João Batista usa a imagem do aplanar o terreno, abrir uma estrada para que o Reino de Deus possa chegar sem obstáculos. É a imagem com a qual o Segundo Isaías anunciou a volta dos exilados, liderados por Deus mesmo (Is 40,3-4; 42,16-17 etc.) e que, mais tarde, o livro de Baruc utilizou para incentivar a “conversão permanente” do povo à confiança em Deus (Br 5,7; 1ª leitura). Deus realiza sua obra, convoca seus filhos de todos os lados (Br 3,4), deixa sua luz brilhar sobre o mundo inteiro (3,3). A volta do Exílio foi prova disso (cf. salmo responsorial). Mas agora, anuncia João, vem a plenitude. Agora é preciso “aplanar” radicalmente o caminho no coração da gente.

A oração do dia fala no mesmo sentido: tirar de nosso coração todas as preocupações que possam impedir Deus de chegar até nós. Alguém pode entender isso num sentido individual. Mas não só isso. Vale também para a sociedade. Devemos tirar os obstáculos do homem e das estruturas que o condicionam. Renovação interior de cada um e renovação de nossa sociedade são as condições que a chegada do Reino, a médio prazo, nos impõe.

Portanto, o Reino não age sem nós. Não somos nós que o fazemos, mas oferecemo-lhe condições de se implantar, como um governo oferece condições a indústrias de fora para se implantar. Só que, no caso do Reino, podemos contar com os lucros do investimento … Estes lucros são “o fruto da justiça” de que Paulo fala (Fl 1,11; 2ª leitura). O Reino de Deus não vem somente pedir contas de nós; leva-nos a produzir, para nosso bem, o que Deus ama (pois ele nos ama).
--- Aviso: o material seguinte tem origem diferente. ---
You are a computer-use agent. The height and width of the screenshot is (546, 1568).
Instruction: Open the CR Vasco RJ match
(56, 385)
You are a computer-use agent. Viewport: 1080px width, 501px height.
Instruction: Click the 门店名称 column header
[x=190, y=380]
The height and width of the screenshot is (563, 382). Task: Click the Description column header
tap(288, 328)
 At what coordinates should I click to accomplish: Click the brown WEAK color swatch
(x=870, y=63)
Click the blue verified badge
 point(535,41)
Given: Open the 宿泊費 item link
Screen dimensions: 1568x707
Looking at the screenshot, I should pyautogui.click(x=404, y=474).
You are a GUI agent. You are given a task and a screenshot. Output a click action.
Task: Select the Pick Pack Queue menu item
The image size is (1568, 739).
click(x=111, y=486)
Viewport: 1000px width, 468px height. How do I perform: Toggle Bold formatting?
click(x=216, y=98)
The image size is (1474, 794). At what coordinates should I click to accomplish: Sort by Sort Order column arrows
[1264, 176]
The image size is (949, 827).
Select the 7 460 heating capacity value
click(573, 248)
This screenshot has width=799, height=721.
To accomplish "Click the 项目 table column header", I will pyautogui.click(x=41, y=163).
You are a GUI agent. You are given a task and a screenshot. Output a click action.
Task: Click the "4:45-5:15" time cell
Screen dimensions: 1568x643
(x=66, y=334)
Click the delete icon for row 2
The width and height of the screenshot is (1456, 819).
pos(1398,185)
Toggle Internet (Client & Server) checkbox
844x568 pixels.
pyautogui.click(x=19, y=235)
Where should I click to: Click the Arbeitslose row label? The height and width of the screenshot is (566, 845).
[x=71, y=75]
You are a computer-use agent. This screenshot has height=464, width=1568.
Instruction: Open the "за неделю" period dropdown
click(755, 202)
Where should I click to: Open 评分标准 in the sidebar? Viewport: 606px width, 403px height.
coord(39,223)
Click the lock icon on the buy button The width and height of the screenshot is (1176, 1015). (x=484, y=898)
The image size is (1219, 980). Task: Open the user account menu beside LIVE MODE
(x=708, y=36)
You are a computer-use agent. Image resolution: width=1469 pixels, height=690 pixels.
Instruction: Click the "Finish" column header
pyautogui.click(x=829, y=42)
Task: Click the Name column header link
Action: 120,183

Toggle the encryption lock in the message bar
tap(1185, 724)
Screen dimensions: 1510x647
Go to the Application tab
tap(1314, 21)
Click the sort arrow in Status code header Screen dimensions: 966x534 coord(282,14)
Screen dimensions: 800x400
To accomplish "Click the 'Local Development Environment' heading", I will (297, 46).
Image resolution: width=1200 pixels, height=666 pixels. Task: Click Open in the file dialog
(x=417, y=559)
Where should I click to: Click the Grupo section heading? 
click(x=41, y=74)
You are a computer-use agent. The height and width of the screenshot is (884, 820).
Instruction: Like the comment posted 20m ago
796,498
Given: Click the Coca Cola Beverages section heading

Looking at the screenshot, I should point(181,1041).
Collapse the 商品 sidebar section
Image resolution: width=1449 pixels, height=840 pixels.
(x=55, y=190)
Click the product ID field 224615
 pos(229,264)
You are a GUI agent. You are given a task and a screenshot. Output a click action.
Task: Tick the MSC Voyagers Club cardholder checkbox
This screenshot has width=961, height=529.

O Reino já começou sua produção entre nós, desde a primeira vinda de Jesus. Porém, fica ainda para se completar. O que João pregou naquela oportunidade continua válido enquanto a obra não for completada. Somente, estamos numa situação melhor do que os ouvintes de João. Nós já podemos contemplar os frutos da justiça brotados de um verdadeiro cristianismo. Seja isso mais uma razão para dar ouvido à sua mensagem. Na medida em que transformarmos nossa existência histórica em fruto do Reino, entenderemos melhor a perspectiva que transcende nossa história, a plenitude cuja esperança celebramos em cada Advento (oração final).

Do livro “Liturgia Dominical”, de Johan Konings, SJ, Editora Vozes


“Paz-da-justiça”: desimpedir a chegada de Deus

Ainda três domingos nos separam do Natal. Logo mais estaremos celebrando que Deus quer chegar até nós. Mas será que nós lhe abrimos caminho? O evangelho nos apresenta João Batista, o austero pregador de conversão. Convoca o povo para endireitar os caminhos e aplanar as estradas, a fim de que Deus nos possa alcançar.

Para quem acredita, tal esforço não é penoso, pois a chegada de Deus não significa fiscalização, mas salvação: “Todos experimentarão a salvação que vem de Deus” (Lc 3,6). Quem espera coisa boa chegar, prepara a estrada com prontidão e alegria.

A 1ª leitura canta a beleza desta salvação que Deus nos traz: a cidade vai se chamar “Paz-da-Justiça e Glória-da-Piedade”. A justiça – o plano de Deus – produz paz e bem para todos, e o respeito e amor a Deus (a “piedade”) produzem a glória, a beleza e o esplendor de nossa sociedade. O contrário é verdade também: a exploração egoísta produz conflitos, e a idolatria do dinheiro, do poder e do prazer, um mundo desigual e inumano.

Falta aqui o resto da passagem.